Position data for words and items:
--

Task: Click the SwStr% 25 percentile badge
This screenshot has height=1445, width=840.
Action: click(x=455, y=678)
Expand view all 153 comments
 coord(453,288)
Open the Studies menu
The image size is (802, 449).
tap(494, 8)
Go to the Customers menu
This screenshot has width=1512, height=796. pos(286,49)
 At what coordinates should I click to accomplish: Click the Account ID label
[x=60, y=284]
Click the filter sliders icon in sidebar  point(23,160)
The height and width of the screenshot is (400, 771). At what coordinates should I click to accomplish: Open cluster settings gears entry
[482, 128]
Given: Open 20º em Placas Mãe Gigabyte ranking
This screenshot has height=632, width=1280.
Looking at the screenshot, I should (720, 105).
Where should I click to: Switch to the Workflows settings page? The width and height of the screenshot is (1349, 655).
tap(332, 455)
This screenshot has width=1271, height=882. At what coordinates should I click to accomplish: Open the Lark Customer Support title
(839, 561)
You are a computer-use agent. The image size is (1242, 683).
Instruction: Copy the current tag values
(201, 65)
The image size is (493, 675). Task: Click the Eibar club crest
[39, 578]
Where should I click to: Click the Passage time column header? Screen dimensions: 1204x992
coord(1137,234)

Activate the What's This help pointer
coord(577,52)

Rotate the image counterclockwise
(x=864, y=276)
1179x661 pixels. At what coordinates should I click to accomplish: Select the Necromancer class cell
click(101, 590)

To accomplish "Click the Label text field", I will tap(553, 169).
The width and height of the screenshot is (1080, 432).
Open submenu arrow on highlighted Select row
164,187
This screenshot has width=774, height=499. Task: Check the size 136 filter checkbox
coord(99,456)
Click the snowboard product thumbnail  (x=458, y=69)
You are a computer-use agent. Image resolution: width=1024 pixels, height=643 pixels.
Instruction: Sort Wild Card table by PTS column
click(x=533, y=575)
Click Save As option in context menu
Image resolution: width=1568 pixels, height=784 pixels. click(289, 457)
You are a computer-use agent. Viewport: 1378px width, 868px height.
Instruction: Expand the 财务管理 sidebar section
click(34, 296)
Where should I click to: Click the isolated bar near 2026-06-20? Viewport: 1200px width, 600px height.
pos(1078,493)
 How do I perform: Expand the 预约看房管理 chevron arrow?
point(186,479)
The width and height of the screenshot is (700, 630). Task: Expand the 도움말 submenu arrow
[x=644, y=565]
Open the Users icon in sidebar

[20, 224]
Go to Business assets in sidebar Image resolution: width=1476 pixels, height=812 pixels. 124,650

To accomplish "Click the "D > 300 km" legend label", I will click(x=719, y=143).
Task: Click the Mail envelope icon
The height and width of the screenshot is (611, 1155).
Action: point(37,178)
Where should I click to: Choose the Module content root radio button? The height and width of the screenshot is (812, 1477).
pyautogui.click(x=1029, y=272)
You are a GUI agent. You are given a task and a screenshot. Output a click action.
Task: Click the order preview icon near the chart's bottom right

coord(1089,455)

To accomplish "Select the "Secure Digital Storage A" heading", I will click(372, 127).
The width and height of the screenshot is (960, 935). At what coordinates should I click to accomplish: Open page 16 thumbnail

--

WORK TO BE COMPLETED » Duplicate the lines of the records above from the one containing "Go to the Customers menu" through the one containing "Click the snowboard", including both, keeping each line unchanged.

EXERCISE SOLUTION »
Go to the Customers menu
This screenshot has width=1512, height=796. pos(286,49)
 At what coordinates should I click to accomplish: Click the Account ID label
[x=60, y=284]
Click the filter sliders icon in sidebar  point(23,160)
The height and width of the screenshot is (400, 771). At what coordinates should I click to accomplish: Open cluster settings gears entry
[482, 128]
Given: Open 20º em Placas Mãe Gigabyte ranking
This screenshot has height=632, width=1280.
Looking at the screenshot, I should (720, 105).
Where should I click to: Switch to the Workflows settings page? The width and height of the screenshot is (1349, 655).
tap(332, 455)
This screenshot has width=1271, height=882. At what coordinates should I click to accomplish: Open the Lark Customer Support title
(839, 561)
You are a computer-use agent. The image size is (1242, 683).
Instruction: Copy the current tag values
(201, 65)
The image size is (493, 675). Task: Click the Eibar club crest
[39, 578]
Where should I click to: Click the Passage time column header? Screen dimensions: 1204x992
coord(1137,234)

Activate the What's This help pointer
coord(577,52)

Rotate the image counterclockwise
(x=864, y=276)
1179x661 pixels. At what coordinates should I click to accomplish: Select the Necromancer class cell
click(101, 590)

To accomplish "Click the Label text field", I will tap(553, 169).
The width and height of the screenshot is (1080, 432).
Open submenu arrow on highlighted Select row
164,187
This screenshot has width=774, height=499. Task: Check the size 136 filter checkbox
coord(99,456)
Click the snowboard product thumbnail  (x=458, y=69)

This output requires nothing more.